Despite the stock market’s volatility on concerns over supply chain disruptions and rising inflation, we think it could be wise to invest in quality FAANG stocks because they are expected to generate steady returns over the long term. For instance, Meta Platforms (FB) and Netflix (NASDAQ:NFLX) should generate stable returns, dodging short-term market fluctuations. But which of these two stocks is a better buy now? Read more to find out. Meta Platforms, Inc. (FB) in Menlo Park, Calif., develops products that enable people to connect and share with friends and family through mobile devices, personal computers, virtual reality headsets, and in-home devices worldwide. It operates in two segments, Family of Apps and Facebook (NASDAQ:FB) Reality Labs.
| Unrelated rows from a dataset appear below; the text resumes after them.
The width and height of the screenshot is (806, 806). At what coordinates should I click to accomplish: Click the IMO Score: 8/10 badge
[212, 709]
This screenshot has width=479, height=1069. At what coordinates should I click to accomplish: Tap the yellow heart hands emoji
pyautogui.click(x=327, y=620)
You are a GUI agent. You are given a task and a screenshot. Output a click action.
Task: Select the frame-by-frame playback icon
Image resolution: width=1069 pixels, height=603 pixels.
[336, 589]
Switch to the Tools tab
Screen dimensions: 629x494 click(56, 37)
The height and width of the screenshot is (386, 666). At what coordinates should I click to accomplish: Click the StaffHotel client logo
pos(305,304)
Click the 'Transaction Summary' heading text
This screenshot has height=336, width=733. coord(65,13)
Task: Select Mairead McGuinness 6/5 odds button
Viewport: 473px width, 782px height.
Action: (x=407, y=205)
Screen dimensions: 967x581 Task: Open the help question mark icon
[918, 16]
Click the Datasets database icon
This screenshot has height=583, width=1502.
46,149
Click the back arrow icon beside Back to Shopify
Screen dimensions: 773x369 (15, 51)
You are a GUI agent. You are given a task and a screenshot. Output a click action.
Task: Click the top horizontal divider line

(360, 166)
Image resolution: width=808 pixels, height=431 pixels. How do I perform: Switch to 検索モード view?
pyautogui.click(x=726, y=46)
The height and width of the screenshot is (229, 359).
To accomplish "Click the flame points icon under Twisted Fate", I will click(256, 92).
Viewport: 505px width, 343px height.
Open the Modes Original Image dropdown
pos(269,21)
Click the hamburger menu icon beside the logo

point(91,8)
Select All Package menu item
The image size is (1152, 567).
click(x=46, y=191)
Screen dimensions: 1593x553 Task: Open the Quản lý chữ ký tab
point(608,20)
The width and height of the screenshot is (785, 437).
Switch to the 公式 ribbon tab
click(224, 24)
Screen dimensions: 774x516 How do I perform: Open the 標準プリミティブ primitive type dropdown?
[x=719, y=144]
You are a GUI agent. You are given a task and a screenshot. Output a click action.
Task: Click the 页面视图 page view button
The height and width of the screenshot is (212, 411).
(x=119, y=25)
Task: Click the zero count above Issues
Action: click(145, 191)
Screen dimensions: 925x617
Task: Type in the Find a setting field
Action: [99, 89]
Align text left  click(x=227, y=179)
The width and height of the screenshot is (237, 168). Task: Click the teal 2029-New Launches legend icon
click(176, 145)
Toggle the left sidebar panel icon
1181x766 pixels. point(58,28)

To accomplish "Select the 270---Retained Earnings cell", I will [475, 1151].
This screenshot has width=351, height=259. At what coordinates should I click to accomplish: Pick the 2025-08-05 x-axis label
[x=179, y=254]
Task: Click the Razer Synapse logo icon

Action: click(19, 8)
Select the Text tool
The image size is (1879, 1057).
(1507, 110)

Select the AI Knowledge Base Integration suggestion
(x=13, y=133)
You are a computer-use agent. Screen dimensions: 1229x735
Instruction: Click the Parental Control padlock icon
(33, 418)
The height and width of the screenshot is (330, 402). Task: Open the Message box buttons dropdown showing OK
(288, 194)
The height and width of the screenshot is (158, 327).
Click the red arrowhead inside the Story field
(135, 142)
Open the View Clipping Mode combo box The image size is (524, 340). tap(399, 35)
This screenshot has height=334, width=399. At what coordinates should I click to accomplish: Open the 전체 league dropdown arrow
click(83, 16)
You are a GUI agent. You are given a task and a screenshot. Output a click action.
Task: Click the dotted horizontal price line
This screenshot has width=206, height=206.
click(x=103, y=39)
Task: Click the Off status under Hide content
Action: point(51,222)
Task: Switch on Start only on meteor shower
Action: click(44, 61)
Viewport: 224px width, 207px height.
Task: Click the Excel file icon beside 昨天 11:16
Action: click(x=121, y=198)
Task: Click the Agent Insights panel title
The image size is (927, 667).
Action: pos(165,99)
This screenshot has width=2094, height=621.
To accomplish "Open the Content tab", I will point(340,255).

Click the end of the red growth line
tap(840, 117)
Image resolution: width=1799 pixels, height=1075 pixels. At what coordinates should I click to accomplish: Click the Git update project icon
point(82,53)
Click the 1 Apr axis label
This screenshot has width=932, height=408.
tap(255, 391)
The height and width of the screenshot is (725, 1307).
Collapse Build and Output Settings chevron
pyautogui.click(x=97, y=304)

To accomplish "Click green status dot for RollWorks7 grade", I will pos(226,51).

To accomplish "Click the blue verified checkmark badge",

In comparison, Los Gatos, Calif.-based Netflix, Inc. (NFLX) provides entertainment services. It offers TV series, documentaries, and feature films across various genres and languages. The company offers members the ability to receive streaming content through a host of Internet-connected devices.
Even though global supply chain constraints, high inflation, and labor shortage could mar the technology industry’s growth in the near term, FAANG, which represents Meta (formerly known as Facebook), Amazon (NASDAQ:AMZN), Apple (NASDAQ:AAPL), Netflix, and Alphabet (NASDAQ:GOOGL) (GOOG) (formerly known as Google), is gaining attention after reporting strong third-quarter results. While the Federal Reserve doubled the rate at which it is tapering its asset purchases and expects three interest rate hikes next year, the benchmark interest rates remain unchanged for now and should act as a growth catalyst in the near term. Furthermore, increasing demand for advanced tech products and services amid the accelerating digital transformation should keep driving the technology industry's growth. According to GoRemotely, the U.S. tech industry is expected to reach a market value of $5 trillion by the end of 2021. Therefore, both FB and NFLX should benefit.
FB’s stock has gained 21.7% in price over the past year, while NFLX has returned 14.5%. Also, FB’s 24.3% gains over the past nine months are higher than NFLX’s 15.4% returns. And FB is the clear winner with 22.2% gains versus NFLX’s 10.6% returns in terms of year-to-date performance.